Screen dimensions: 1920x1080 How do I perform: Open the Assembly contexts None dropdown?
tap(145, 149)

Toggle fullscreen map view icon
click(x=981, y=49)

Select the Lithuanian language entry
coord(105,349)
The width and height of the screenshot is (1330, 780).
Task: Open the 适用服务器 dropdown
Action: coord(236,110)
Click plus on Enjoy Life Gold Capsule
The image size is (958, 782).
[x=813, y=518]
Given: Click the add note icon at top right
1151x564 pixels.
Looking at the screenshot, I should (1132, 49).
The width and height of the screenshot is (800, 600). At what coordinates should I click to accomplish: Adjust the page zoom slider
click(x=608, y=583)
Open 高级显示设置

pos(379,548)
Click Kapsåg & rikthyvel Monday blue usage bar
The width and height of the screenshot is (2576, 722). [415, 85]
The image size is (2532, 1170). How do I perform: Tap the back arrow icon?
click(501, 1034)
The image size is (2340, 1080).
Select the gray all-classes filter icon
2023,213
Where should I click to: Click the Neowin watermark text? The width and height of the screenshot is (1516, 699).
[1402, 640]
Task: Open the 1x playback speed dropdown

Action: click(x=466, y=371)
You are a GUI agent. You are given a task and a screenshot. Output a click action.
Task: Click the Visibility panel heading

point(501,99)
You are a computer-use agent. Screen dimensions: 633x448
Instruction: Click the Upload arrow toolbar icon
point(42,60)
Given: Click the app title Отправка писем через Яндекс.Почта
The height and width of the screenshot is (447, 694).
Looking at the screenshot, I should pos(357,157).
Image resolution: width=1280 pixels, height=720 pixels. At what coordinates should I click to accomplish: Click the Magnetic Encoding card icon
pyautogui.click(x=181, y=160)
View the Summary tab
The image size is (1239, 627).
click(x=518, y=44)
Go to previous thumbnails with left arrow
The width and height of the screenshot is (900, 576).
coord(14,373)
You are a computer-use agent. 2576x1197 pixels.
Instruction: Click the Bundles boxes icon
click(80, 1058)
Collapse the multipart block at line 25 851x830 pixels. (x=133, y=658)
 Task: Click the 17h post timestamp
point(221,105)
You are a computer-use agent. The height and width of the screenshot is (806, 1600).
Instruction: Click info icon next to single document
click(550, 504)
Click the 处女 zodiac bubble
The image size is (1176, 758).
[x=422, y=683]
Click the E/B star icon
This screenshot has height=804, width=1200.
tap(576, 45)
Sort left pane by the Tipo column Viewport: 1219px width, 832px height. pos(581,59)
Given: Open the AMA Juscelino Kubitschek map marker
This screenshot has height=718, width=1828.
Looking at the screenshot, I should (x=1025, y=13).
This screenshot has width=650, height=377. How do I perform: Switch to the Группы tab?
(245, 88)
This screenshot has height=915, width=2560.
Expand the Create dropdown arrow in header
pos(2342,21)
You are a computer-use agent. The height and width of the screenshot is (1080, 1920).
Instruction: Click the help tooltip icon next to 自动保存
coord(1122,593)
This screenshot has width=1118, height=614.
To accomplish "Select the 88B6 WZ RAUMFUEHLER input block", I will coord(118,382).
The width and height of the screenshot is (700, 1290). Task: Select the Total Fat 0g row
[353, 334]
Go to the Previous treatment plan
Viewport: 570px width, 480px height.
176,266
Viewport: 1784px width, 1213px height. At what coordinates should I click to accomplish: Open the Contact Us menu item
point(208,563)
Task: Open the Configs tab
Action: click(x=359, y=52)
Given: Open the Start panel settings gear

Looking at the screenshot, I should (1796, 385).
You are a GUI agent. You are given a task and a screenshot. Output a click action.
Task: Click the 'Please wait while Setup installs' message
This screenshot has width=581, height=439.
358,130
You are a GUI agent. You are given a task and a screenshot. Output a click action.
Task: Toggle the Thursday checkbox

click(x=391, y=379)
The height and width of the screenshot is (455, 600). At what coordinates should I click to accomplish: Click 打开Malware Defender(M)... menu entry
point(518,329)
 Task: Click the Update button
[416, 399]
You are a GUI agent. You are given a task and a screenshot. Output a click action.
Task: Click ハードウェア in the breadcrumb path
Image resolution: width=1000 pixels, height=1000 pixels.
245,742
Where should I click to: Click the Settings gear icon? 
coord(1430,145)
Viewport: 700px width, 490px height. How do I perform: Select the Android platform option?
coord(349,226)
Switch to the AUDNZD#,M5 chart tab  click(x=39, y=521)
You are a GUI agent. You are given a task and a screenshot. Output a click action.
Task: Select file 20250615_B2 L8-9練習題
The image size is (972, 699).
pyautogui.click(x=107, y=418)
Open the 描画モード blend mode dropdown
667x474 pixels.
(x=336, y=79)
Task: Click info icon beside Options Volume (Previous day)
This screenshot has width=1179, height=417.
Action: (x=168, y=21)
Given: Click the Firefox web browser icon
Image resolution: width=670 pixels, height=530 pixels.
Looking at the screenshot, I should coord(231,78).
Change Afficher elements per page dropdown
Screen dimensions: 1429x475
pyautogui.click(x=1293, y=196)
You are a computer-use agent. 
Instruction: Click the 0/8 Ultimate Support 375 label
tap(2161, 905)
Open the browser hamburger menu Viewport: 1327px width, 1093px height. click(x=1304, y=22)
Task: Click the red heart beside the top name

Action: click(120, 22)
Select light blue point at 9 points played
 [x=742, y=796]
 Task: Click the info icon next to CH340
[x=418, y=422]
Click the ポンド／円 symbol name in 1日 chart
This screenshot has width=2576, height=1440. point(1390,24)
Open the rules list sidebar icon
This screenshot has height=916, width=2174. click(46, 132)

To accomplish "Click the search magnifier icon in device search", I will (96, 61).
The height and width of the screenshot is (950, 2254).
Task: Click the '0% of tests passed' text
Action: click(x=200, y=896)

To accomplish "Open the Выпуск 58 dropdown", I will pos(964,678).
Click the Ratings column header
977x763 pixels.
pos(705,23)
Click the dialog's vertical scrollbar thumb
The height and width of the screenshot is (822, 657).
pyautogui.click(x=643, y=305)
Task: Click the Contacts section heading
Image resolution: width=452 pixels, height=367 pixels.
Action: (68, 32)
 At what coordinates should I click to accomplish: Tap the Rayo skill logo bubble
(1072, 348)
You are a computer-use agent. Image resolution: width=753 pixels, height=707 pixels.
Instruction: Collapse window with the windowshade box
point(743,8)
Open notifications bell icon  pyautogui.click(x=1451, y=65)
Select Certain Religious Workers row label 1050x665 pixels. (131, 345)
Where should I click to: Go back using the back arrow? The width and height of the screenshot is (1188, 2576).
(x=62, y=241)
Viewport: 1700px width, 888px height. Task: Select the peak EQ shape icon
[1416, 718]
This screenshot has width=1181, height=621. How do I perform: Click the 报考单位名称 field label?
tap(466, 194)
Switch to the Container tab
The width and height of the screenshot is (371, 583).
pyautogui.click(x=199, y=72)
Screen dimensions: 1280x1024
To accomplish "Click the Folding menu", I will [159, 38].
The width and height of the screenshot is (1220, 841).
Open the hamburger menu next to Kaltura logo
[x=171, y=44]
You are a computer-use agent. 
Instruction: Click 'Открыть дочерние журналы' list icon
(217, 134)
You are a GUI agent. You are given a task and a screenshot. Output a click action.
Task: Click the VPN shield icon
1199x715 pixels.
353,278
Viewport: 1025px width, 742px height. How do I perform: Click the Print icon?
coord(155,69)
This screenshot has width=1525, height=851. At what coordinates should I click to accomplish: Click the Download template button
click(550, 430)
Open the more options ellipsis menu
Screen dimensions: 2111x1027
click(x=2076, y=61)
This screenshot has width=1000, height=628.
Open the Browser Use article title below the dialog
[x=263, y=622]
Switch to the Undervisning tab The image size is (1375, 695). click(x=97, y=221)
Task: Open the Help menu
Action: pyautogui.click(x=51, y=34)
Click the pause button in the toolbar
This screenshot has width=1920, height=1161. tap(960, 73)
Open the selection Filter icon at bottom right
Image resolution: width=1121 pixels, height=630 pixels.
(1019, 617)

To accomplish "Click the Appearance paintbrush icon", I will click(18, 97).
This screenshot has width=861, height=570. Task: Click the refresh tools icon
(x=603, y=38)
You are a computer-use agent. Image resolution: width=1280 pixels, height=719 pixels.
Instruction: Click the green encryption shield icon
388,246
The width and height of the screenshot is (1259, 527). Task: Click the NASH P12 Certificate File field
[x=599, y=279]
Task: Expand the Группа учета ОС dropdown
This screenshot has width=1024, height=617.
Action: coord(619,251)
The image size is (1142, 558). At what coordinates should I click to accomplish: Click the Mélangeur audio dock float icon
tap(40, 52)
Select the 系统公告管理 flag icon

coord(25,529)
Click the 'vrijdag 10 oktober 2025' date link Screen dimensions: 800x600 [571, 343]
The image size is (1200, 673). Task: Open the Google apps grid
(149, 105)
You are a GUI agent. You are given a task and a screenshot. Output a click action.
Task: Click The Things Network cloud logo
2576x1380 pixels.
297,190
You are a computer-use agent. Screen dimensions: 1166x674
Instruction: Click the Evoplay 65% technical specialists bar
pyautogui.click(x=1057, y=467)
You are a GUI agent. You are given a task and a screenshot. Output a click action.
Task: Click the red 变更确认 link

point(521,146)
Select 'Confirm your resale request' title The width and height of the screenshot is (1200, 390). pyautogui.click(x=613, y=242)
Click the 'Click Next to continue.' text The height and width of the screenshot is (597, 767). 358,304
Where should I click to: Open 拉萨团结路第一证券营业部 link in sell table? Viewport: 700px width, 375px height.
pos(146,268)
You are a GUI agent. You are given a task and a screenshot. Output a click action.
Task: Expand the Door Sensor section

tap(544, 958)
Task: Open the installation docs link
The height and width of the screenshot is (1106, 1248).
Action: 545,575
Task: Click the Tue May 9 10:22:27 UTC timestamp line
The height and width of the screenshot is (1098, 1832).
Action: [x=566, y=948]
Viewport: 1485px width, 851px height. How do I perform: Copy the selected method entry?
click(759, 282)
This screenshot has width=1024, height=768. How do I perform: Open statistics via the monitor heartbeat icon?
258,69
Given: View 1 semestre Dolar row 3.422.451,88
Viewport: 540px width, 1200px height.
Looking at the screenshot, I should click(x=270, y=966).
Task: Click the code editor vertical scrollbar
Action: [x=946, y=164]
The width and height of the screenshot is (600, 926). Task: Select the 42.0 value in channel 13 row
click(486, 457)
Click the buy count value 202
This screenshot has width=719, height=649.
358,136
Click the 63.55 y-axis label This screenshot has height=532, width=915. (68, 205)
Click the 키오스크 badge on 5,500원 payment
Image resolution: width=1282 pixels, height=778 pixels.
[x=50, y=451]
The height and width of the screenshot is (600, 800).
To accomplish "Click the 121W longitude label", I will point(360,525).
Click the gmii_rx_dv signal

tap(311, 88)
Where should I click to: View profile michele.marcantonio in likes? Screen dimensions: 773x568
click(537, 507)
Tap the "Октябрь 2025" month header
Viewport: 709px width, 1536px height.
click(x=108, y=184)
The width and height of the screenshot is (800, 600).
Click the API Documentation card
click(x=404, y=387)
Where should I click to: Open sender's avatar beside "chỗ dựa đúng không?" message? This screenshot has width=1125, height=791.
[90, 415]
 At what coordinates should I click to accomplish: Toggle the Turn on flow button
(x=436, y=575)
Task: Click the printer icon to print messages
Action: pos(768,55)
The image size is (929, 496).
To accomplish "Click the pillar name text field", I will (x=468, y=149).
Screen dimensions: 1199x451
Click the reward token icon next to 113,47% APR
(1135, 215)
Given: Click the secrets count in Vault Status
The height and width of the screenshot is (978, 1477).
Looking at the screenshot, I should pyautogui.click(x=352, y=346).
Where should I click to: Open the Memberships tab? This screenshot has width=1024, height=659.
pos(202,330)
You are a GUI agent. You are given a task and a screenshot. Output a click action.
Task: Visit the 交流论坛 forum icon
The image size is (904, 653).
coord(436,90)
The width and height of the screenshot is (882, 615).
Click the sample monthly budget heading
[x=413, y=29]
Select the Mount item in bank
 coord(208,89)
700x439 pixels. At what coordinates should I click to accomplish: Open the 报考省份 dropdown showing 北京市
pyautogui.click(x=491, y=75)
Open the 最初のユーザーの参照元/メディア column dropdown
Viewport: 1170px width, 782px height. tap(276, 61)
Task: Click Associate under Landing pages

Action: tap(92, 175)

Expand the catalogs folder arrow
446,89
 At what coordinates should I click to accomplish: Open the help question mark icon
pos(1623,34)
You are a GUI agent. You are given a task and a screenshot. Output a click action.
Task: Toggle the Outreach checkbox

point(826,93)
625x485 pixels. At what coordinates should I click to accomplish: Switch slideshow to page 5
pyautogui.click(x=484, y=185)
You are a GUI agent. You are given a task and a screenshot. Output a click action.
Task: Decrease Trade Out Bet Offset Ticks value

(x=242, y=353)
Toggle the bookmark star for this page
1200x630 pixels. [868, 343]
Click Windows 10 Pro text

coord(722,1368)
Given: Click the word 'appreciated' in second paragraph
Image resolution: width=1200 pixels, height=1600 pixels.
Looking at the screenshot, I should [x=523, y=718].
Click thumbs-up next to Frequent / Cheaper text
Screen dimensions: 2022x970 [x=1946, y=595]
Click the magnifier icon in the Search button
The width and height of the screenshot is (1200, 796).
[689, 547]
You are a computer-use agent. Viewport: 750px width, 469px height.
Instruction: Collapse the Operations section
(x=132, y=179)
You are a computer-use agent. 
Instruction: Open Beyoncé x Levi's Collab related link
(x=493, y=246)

++++++++

### Brief
Among the entries above, the lines between the ones containing "Image resolution: width=452" and "The width and height of the screenshot is (1220, 841).", inclusive, are to be transcribed exactly. No other line is to be given.

### Answer box
Image resolution: width=452 pixels, height=367 pixels.
Action: (68, 32)
 At what coordinates should I click to accomplish: Tap the Rayo skill logo bubble
(1072, 348)
You are a computer-use agent. Image resolution: width=753 pixels, height=707 pixels.
Instruction: Collapse window with the windowshade box
point(743,8)
Open notifications bell icon  pyautogui.click(x=1451, y=65)
Select Certain Religious Workers row label 1050x665 pixels. (131, 345)
Where should I click to: Go back using the back arrow? The width and height of the screenshot is (1188, 2576).
(x=62, y=241)
Viewport: 1700px width, 888px height. Task: Select the peak EQ shape icon
[1416, 718]
This screenshot has width=1181, height=621. How do I perform: Click the 报考单位名称 field label?
tap(466, 194)
Switch to the Container tab
The width and height of the screenshot is (371, 583).
pyautogui.click(x=199, y=72)
Screen dimensions: 1280x1024
To accomplish "Click the Folding menu", I will [159, 38].
The width and height of the screenshot is (1220, 841).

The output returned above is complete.